No está de más mencionarlo: Rafael se autodenomina mexicanista.
Recorriendo las páginas del libro, nutridas todas de la imaginación que se fermentó en aquel estudio, constato lo que Gerardo García-Luna Martínez señala sobre el trabajo de Rafael López Castro cuando lo denomina un “retrato del imaginario mexicano”, cuya esencia no-lógica es la que nos hace “mestizos esquizofrénicos que en palabras de (Agustín) Basave tenemos por imaginario tres aspectos: la religiosidad, la predisposición a lo bello y el sentido del humor.”
—¿Qué le representa este libro?
—Empezó como una necesidad de dejar testimonio a mi gente. Hay una maqueta que son puras copias fotostáticas, así trabajo yo todavía, en la computadora no doy, porque para mí no es lo mismo trabajar frente a un monitor que con lo que va a ser el libro, y me da más la sensación de hojear. Mi hijo Guillermo me ayuda con la computadora, y él ya sabe qué hacer con la maqueta, yo le voy diciendo, y ya al final la veo yo.
—Usted hace la referencia en su autobiografía de que el trabajo y el amor deben ir junto siempre…
—Siempre. Eso me lo enseñó mi gente: “A ver, léame ese libro y después hágame la imagen”, y así le fui aprendiendo. Yo sigo aprendiendo de mi mismo, de mi gente. De Mariano y Emeterio que fueron mis primeros maestros. Si hice una carrera fue por ellos dos.
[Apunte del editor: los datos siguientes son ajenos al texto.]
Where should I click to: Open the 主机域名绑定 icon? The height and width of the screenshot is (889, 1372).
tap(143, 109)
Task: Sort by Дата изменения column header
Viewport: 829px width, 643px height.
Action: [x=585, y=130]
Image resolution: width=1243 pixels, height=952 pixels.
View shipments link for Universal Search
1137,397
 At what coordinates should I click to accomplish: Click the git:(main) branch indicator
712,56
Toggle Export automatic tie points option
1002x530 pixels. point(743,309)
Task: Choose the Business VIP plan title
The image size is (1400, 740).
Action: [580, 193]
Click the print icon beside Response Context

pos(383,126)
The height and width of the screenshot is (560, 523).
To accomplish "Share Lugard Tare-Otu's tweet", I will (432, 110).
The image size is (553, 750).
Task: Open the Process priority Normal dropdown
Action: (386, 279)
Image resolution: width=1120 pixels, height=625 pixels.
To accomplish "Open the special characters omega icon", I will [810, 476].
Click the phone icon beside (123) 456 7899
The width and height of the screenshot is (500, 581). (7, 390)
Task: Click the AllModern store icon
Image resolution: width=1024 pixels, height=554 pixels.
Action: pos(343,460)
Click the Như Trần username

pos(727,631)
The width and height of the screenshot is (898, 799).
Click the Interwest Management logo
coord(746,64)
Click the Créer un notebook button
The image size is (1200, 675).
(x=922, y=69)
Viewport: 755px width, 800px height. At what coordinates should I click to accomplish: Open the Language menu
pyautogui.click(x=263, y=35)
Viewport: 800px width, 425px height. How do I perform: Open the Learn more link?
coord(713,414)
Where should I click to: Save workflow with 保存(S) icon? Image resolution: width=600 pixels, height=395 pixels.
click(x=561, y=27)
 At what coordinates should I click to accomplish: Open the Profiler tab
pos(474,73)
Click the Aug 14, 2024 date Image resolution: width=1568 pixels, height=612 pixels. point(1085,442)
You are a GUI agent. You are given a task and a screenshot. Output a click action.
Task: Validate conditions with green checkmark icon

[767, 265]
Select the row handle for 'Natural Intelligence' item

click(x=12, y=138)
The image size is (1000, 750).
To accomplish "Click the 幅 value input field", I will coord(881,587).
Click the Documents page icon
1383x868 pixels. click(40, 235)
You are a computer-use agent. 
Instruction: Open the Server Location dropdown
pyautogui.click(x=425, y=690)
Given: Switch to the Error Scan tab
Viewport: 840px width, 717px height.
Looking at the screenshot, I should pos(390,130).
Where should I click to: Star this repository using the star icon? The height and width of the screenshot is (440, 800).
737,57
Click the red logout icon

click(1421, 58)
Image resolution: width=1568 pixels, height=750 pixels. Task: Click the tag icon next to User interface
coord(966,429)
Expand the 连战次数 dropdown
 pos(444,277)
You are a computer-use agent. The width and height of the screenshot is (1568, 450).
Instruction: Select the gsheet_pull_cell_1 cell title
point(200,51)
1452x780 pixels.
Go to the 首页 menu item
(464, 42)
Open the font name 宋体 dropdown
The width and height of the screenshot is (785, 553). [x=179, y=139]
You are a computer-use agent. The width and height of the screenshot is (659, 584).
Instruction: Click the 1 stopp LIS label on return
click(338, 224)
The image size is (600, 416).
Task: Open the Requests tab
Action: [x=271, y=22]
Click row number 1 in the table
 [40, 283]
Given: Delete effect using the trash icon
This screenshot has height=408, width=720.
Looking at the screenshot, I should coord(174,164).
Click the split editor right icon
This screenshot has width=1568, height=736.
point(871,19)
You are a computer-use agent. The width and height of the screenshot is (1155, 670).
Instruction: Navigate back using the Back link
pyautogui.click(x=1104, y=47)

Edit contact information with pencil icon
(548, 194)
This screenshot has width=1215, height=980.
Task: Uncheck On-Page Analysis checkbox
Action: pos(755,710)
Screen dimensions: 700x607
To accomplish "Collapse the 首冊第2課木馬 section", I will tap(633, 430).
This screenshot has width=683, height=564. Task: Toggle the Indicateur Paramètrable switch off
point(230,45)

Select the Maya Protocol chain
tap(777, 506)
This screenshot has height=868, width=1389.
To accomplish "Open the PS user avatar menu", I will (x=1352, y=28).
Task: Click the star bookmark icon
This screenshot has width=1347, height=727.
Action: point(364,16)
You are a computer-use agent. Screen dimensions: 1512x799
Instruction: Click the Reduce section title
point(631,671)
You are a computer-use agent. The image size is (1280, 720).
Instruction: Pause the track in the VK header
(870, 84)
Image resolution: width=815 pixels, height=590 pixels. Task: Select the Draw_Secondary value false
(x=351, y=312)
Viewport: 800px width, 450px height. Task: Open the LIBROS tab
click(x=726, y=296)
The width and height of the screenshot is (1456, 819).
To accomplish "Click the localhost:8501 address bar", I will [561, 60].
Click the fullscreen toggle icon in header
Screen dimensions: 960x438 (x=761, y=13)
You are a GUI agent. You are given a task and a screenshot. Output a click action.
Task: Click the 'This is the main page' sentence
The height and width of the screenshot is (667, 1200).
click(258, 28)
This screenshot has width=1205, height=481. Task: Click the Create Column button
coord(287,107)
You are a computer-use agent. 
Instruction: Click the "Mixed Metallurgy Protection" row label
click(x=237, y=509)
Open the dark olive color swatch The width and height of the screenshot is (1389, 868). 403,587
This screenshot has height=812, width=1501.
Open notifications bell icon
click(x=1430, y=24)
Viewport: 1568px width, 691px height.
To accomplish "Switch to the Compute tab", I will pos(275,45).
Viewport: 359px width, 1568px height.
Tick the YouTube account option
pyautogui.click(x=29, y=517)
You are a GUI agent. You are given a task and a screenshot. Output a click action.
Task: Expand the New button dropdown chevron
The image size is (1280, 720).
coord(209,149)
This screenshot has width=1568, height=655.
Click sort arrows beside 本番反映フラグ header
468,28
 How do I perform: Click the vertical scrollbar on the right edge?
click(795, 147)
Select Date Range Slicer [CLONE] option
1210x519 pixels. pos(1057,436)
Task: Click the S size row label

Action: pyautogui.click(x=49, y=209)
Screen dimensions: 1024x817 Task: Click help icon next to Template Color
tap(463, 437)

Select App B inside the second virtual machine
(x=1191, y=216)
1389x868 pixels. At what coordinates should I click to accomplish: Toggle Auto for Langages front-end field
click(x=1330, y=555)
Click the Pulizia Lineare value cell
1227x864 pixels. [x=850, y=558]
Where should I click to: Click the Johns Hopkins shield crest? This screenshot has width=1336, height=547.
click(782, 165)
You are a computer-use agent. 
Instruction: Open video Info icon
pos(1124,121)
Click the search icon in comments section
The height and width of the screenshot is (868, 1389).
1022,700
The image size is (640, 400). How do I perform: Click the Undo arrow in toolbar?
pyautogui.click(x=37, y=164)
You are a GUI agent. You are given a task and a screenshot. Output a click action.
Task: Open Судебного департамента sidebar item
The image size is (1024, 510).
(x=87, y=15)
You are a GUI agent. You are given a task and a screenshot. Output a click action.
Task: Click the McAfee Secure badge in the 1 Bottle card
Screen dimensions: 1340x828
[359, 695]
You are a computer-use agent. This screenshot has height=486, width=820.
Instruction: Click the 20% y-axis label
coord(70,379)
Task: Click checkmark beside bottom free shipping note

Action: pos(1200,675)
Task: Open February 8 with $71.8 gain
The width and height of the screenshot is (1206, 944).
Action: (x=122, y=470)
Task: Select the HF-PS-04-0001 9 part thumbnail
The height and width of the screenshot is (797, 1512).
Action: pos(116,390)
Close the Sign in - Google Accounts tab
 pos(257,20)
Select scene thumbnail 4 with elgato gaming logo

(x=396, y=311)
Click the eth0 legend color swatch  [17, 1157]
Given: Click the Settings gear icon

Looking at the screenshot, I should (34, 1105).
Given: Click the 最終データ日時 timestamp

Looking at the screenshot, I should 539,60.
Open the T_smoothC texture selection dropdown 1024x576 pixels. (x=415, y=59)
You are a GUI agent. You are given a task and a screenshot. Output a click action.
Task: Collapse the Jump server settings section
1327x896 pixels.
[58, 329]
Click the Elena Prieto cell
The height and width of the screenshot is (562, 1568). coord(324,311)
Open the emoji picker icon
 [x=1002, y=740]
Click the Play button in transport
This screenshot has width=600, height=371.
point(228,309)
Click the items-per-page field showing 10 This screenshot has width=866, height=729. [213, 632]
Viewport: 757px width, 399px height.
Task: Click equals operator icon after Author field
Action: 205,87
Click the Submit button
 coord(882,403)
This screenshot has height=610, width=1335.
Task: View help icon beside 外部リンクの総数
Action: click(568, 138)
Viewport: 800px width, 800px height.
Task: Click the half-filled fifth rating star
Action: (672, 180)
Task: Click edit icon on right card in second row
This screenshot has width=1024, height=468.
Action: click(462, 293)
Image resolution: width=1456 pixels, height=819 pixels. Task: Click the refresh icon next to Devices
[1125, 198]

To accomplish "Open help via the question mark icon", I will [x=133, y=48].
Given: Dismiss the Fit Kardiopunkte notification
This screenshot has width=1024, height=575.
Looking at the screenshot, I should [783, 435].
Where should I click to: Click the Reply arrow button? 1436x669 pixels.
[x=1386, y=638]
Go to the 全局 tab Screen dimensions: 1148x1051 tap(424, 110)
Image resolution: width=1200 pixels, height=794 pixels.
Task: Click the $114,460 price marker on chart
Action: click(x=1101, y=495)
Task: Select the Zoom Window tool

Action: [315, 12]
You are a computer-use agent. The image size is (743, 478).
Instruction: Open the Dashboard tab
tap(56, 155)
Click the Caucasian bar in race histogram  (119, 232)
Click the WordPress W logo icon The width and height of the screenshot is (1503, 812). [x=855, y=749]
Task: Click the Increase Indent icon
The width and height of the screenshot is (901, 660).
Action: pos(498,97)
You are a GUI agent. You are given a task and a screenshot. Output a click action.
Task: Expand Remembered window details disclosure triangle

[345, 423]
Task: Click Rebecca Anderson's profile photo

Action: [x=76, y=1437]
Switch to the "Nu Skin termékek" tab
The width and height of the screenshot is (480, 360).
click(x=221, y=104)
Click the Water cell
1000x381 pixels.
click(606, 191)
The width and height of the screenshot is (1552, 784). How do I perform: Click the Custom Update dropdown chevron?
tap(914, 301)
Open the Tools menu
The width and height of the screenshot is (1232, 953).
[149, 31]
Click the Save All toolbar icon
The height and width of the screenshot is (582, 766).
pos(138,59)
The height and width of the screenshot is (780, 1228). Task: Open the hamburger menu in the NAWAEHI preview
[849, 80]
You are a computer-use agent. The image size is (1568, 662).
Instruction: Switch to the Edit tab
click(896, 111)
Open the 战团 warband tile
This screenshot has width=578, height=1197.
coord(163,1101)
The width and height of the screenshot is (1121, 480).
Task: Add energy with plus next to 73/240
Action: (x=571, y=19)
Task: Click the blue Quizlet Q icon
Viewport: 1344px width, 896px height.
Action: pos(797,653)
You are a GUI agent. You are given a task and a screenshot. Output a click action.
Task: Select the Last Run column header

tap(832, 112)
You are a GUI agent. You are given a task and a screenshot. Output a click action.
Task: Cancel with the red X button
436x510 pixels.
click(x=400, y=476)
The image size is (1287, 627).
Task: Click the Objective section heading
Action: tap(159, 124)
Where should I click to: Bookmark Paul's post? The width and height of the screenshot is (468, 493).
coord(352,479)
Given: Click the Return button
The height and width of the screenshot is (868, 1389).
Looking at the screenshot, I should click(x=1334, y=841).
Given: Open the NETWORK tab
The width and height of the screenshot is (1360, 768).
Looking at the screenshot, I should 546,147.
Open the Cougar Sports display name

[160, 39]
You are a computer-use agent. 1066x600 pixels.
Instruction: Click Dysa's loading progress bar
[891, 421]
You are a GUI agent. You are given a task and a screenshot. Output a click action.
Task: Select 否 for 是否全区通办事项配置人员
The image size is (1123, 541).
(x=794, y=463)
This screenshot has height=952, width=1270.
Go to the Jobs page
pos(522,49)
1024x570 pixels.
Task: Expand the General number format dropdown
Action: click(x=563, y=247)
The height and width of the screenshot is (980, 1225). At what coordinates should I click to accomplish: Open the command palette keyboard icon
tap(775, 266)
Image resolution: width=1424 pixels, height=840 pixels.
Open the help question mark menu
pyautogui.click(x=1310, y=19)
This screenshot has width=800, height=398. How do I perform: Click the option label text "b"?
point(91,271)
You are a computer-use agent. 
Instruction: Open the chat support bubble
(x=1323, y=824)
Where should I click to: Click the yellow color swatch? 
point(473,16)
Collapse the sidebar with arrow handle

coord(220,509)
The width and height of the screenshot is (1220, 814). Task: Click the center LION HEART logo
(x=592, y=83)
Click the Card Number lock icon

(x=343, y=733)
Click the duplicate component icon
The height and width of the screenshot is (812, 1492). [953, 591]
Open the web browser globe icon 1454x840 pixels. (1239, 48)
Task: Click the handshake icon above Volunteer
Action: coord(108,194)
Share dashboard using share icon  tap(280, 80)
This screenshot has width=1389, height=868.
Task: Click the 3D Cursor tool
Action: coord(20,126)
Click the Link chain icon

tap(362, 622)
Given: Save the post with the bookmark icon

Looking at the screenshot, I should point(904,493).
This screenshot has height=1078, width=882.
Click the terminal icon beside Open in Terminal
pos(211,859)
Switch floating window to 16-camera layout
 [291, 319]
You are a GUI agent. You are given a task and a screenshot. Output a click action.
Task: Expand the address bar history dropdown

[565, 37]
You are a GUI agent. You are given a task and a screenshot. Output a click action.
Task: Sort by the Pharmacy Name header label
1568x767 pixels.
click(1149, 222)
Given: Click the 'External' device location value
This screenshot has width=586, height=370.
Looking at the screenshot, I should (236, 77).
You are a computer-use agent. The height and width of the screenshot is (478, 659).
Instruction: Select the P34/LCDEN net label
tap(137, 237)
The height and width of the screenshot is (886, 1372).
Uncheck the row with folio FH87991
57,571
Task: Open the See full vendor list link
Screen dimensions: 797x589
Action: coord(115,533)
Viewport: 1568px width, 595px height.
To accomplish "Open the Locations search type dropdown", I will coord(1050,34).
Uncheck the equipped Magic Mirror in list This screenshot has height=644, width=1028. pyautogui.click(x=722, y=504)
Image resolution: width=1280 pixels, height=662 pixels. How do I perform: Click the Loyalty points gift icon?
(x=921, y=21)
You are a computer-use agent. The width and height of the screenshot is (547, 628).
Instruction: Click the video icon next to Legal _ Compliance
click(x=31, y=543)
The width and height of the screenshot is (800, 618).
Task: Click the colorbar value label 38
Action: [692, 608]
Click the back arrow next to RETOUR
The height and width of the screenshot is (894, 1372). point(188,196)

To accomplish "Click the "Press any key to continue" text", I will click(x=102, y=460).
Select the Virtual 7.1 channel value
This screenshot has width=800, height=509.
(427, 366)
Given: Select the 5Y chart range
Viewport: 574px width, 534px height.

Rafael me enseña distintas obras que tiene atesoradas dentro de un canasto, enroscadas, esperando a ser develadas, como un manuscrito, o un mapa que traza los recovecos de la identidad: “Todas las obras estaban sueltas y yo las junté; después Germán Montalvo me hizo el favor de ordenar este libro.”
Luego me muestra un dibujo de doña Josefa Ortiz de Domínguez, “que me cae muy bien”, una virgen de Guadalupe hecha con puntillismo, y finalmente, su estudio sobre la evolución del simbolismo del águila desde la época prehispánica. Como bien sentenció Germán Montalvo: Rafael López Castro es, definitivamente, un tlahcuilo.
Le pregunto si se inspira en sus sueños, pero Rafael niega esa máxima surrealista; él es más bien un transfigurador de la realidad: está embriagado de historia y de presente, su cabeza es un laboratorio que experimenta con el instante, como cuando toma de una cajita un puñado de lápices adornados con figuritas infantiles, entre los que destaca un lápiz negro adornado con una cabeza de Catrina que él diseñó: “Mi próximo cartel lo voy a hacer así”, señala, y arquea su mano de artesano en una posición que emula el inicio de un trazo, y entre el pulgar y el índice asoma el lápiz coronado con la muerte embellecida: “Me gustan las calaveras porque se muerte uno; además mi ídolo es José Guadalupe Posada”.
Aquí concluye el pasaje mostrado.